What if the smart grid has stupid security?
Truth and consequences for critical infrastructure and energy security
By Richard Power
May 11, 2010 — CSO —
As I write this piece, the economic future of the Gulf coast region is dangling on a fragile thread over a fathomless abyss, as a volcanic eruption of oil threatens unprecedented and almost unimaginable consequences. Whether the cause of this tragedy is revealed to be human error, system failure, corporate malfeasance or terrorist attack, the event itself highlights the profound impact of infrastructure-related disaster.
As I write this piece, business media journalists are trying to get their minds around the story of what happened to the New York Stock Exchange recently, when the Dow plunged almost 1,000 points in less than an hour. Theories, rumors and spin abound.
Atlantic Monthly's Wire blog articulated five lessons (5-7-10), including the question: Are we ready for a cyber attack? Of course, that question (the answer to which is an emphatic NO) avoids another relevant question, "Was this a cyber attack?" And the answer to that question, as we know from the Martin Luther King Day telephone system crash (see my book Tangled Web: Tales of Digital Crime for something other than the official story), as well as some other events arising from mysterious "glitches," we may never know (or be able to admit we know).
And as I write this piece, Richard A. Clarke, whose heroic Against All Enemies opened the eyes of some (not enough) people to major governance failures related to the 9/11 attack (pre- and post-), is on a book tour for his new book, Cyber War.
In an interview with National Public Radio's Terry Gross (4-19-10), Clarke stressed the vulnerability of infrastructure: "A cyber attack could disable trains all over the country & It could blow up pipelines.
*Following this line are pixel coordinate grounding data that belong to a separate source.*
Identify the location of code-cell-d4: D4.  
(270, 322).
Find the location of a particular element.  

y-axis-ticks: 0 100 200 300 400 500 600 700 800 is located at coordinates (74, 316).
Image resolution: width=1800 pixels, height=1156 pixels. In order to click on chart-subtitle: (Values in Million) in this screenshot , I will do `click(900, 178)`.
It could cause blackouts and damage electrical power grids so that the blackouts would go on for a long time. It could wipe out and confuse financial records, so that we would not know who owned what, and the financial system would be badly damaged. It could do things like disrupt traffic in urban areas by knocking out control computers. It could, in nefarious ways, do things like wipe out medical records."
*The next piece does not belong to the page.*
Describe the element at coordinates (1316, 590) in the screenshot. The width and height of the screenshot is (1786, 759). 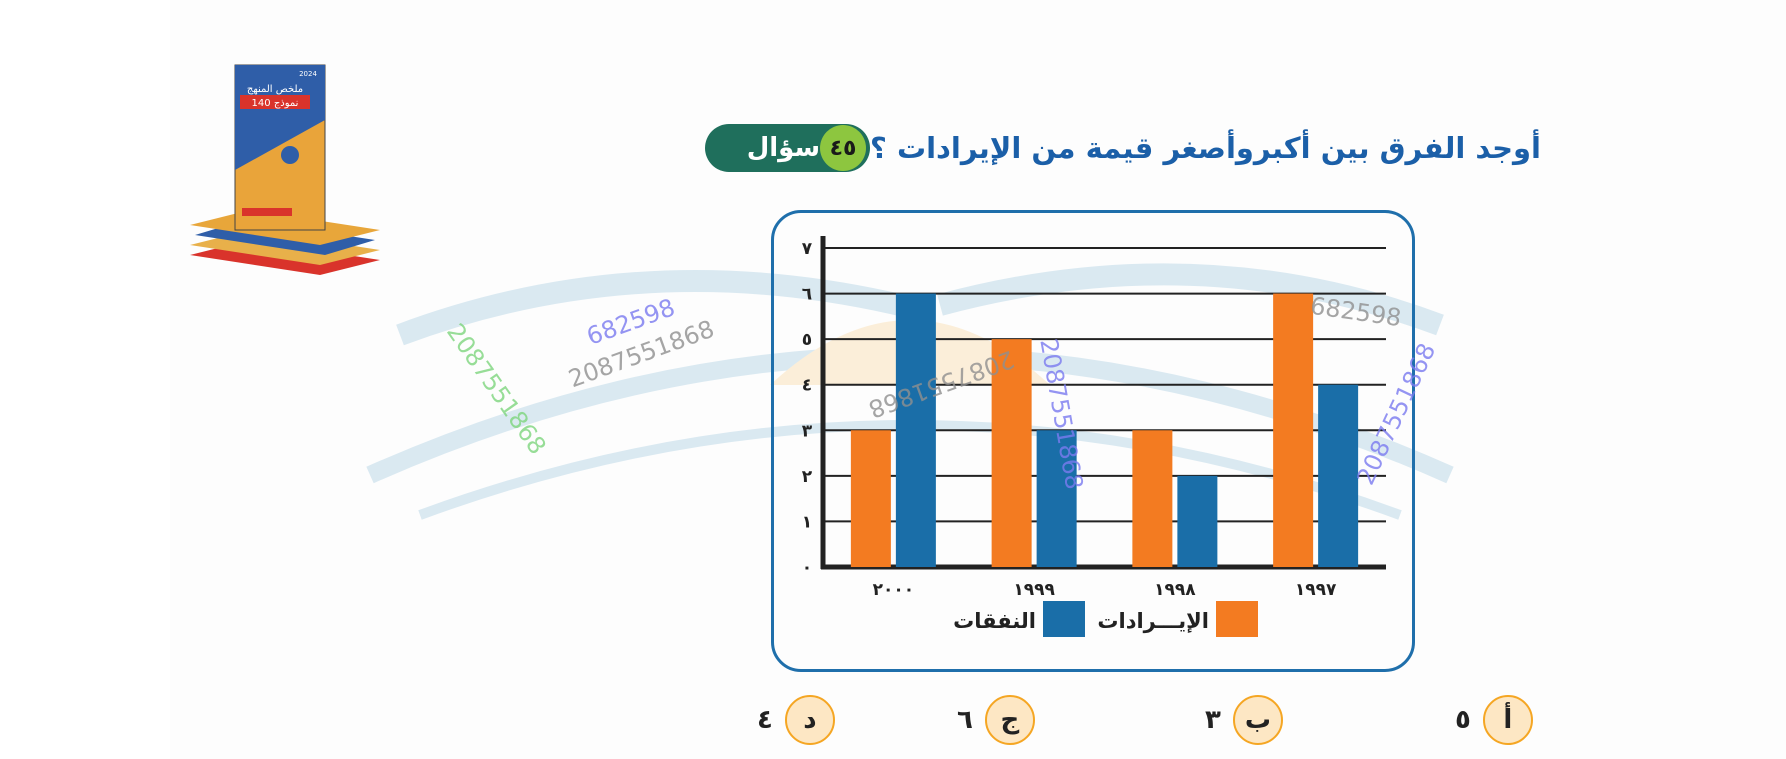
I see `x-tick-label: ١٩٩٧` at that location.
Also see Michael Assante and Mark Weatherford's 4 things the roman aqueducts can teach us about securing the power grid on CSOonline.com
You are no doubt familiar with the CBS Sixty Minutes story (11-8-09) on Cyber War that highlighted the attacks on the Brazilian power grid; and you no doubt recall when CIA analyst Tom Donohue referenced declassified information on successful cyber attacks on several non-US cities via the Internet (PC World, 1-19-08). Let's not wait for the big power grid security story of 2010. The time for truth and consequences for critical infrastructure is already here.